(Entries for locating elements and text)
* * *
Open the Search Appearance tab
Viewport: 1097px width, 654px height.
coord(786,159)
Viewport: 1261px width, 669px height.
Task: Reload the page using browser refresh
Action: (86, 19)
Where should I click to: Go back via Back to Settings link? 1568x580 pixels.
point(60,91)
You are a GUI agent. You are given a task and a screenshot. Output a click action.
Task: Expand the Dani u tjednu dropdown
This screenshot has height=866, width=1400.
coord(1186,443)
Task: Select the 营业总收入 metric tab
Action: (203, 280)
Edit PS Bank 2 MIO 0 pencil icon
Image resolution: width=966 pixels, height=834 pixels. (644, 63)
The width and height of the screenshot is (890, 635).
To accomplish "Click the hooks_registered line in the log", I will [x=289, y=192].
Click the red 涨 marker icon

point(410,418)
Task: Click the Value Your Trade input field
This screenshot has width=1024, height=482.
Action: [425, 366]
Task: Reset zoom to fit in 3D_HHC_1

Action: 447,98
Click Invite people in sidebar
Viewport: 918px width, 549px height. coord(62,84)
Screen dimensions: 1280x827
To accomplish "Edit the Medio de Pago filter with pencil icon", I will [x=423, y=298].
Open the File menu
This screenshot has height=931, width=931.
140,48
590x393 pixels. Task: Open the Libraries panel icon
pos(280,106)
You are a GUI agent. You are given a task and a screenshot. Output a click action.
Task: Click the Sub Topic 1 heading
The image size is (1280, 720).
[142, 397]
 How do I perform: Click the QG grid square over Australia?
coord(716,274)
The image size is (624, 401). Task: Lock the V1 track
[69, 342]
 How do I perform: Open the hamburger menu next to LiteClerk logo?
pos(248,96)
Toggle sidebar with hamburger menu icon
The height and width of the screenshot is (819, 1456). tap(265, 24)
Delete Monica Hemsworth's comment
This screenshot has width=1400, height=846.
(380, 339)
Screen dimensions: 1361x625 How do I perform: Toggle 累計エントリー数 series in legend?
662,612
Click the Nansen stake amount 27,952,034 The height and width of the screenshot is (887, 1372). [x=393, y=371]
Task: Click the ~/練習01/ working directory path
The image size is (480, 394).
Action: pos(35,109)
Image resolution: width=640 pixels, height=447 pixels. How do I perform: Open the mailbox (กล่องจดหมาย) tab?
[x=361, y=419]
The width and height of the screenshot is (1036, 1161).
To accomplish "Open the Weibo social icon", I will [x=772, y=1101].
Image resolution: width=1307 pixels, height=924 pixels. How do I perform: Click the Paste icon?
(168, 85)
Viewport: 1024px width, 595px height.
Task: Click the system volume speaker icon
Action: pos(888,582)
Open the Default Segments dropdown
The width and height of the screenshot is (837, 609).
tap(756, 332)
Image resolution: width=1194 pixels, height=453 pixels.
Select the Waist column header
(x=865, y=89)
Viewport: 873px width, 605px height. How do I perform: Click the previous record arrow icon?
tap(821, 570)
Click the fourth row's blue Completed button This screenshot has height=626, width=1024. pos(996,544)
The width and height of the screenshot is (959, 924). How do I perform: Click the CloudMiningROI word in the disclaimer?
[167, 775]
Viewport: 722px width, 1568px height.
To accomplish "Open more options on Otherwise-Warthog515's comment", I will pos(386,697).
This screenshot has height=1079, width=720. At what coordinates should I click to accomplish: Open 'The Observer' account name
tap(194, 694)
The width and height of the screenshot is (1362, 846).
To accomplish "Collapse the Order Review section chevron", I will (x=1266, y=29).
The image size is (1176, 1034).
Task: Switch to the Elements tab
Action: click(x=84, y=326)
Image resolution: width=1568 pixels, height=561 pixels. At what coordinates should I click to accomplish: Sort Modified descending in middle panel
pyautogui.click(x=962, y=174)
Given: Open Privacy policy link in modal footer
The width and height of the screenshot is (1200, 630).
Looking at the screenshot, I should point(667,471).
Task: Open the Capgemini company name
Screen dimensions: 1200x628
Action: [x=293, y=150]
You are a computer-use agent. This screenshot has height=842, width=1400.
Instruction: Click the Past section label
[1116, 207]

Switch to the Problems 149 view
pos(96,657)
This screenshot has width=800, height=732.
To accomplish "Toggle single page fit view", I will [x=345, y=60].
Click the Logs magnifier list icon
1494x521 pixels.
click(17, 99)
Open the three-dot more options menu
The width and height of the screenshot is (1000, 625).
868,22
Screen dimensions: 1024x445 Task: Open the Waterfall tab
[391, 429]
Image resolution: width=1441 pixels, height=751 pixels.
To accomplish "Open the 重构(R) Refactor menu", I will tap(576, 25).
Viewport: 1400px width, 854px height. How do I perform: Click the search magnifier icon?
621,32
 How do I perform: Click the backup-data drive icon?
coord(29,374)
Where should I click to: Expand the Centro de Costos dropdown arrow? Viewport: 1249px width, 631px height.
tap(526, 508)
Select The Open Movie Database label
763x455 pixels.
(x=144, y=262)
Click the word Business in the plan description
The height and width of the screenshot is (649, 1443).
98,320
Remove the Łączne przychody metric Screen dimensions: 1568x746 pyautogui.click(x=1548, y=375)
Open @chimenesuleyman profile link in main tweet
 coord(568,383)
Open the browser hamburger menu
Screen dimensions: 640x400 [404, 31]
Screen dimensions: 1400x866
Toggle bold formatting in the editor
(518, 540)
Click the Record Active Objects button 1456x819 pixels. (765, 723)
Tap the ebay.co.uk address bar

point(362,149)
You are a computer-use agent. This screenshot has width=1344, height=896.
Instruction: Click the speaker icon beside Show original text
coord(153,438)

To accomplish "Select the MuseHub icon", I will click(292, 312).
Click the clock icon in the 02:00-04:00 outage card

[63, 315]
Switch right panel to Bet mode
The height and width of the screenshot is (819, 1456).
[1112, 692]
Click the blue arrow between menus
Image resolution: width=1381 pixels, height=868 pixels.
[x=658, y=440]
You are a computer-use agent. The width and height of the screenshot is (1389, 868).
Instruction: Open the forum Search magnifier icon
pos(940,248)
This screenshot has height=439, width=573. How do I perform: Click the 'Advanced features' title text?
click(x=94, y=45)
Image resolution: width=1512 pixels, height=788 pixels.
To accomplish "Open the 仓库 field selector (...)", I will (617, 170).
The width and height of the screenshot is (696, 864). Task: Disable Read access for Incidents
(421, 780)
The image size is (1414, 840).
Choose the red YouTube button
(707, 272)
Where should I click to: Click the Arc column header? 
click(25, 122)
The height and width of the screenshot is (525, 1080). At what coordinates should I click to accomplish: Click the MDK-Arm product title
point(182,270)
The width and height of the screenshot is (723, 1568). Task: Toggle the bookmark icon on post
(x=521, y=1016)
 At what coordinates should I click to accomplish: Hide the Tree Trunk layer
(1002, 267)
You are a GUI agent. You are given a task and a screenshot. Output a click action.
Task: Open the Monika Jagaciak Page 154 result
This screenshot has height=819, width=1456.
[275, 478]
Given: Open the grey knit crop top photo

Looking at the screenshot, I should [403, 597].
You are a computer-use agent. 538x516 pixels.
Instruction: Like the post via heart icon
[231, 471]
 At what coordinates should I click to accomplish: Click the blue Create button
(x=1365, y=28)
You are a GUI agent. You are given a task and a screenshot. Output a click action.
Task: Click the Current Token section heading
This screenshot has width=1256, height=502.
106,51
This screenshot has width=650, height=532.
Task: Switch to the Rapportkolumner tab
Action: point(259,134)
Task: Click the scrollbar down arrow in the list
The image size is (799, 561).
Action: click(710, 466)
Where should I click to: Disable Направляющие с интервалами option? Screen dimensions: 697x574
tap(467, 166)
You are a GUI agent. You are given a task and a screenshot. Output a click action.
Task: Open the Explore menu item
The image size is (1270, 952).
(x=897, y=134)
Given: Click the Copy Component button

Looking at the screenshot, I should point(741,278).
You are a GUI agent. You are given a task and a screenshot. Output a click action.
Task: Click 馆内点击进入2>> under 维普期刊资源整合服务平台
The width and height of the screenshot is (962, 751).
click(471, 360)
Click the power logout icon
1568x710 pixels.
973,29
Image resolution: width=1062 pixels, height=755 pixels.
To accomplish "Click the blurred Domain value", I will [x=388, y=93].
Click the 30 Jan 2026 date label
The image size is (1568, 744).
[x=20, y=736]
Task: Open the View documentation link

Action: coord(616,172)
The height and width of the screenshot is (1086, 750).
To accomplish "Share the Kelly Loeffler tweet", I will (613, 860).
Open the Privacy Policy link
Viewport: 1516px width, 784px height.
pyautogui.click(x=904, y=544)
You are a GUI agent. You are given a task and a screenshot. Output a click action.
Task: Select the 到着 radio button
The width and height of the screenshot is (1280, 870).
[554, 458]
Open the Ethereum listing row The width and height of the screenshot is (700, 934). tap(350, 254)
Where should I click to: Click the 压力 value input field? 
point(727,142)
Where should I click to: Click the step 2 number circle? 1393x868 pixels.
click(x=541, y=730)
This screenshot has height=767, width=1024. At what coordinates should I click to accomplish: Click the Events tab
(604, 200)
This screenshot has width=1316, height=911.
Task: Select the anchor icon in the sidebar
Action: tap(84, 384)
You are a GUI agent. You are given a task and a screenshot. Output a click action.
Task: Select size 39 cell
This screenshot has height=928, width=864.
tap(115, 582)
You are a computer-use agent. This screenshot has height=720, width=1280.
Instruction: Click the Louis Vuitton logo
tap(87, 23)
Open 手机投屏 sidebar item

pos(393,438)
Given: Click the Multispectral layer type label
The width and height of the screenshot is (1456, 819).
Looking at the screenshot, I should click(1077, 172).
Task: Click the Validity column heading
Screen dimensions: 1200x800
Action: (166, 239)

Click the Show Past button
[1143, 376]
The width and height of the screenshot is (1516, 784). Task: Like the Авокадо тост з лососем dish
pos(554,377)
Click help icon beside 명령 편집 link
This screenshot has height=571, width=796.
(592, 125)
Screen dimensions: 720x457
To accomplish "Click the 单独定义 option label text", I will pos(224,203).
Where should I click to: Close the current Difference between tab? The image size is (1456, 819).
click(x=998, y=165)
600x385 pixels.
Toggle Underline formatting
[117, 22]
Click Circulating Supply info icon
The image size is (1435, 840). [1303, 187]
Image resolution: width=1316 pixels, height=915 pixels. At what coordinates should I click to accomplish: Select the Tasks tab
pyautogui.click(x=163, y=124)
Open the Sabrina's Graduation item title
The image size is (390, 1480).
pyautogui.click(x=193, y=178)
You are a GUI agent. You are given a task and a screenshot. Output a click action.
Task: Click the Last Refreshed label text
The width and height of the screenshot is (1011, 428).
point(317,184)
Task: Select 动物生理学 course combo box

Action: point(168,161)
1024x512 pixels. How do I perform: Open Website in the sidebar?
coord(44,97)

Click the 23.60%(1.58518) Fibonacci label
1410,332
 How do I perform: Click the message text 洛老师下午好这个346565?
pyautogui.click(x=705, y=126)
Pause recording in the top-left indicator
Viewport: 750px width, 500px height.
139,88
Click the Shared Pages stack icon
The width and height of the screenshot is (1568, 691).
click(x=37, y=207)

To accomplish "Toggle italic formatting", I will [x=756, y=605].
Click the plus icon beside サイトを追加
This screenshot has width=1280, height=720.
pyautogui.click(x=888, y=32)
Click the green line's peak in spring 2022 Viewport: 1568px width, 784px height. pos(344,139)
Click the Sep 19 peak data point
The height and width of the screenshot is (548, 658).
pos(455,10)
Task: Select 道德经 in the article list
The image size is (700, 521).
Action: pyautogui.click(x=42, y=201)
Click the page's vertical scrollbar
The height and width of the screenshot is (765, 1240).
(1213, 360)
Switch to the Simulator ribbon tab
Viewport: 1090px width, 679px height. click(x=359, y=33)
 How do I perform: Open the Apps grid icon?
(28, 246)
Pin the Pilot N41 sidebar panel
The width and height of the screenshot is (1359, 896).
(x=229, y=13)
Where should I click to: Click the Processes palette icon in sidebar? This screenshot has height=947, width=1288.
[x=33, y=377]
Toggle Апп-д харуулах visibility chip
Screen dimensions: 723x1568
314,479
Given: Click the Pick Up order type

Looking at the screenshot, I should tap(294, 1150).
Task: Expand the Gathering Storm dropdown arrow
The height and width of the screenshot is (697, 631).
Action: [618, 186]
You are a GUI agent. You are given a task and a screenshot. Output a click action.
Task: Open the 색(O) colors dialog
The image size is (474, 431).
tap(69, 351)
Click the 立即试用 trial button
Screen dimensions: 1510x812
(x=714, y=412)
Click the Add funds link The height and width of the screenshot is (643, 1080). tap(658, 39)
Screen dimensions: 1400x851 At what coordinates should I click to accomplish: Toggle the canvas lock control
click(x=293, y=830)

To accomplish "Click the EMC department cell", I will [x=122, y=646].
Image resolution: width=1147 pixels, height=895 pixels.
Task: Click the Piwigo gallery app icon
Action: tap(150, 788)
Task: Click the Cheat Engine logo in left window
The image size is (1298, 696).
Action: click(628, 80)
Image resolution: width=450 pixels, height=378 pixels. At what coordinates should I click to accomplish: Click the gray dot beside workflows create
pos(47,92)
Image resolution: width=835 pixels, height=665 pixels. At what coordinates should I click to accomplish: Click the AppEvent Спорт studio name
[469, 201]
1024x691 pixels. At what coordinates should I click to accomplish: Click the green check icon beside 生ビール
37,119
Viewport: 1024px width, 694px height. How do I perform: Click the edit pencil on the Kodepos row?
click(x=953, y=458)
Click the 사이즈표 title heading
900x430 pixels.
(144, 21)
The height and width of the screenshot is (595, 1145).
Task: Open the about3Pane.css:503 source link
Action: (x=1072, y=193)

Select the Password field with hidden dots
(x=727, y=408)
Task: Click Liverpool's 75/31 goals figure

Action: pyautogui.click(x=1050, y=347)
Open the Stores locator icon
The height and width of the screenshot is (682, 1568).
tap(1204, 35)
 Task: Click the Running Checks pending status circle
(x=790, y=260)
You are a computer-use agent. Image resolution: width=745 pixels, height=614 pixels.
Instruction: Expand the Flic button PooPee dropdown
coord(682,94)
* * *
Reproduce the lines word for word, beginning with the first one and continuing through the line that contains "will [x=289, y=192].".

**Output below**
Open the Search Appearance tab
Viewport: 1097px width, 654px height.
coord(786,159)
Viewport: 1261px width, 669px height.
Task: Reload the page using browser refresh
Action: (86, 19)
Where should I click to: Go back via Back to Settings link? 1568x580 pixels.
point(60,91)
You are a GUI agent. You are given a task and a screenshot. Output a click action.
Task: Expand the Dani u tjednu dropdown
This screenshot has height=866, width=1400.
coord(1186,443)
Task: Select the 营业总收入 metric tab
Action: (203, 280)
Edit PS Bank 2 MIO 0 pencil icon
Image resolution: width=966 pixels, height=834 pixels. (644, 63)
The width and height of the screenshot is (890, 635).
To accomplish "Click the hooks_registered line in the log", I will [x=289, y=192].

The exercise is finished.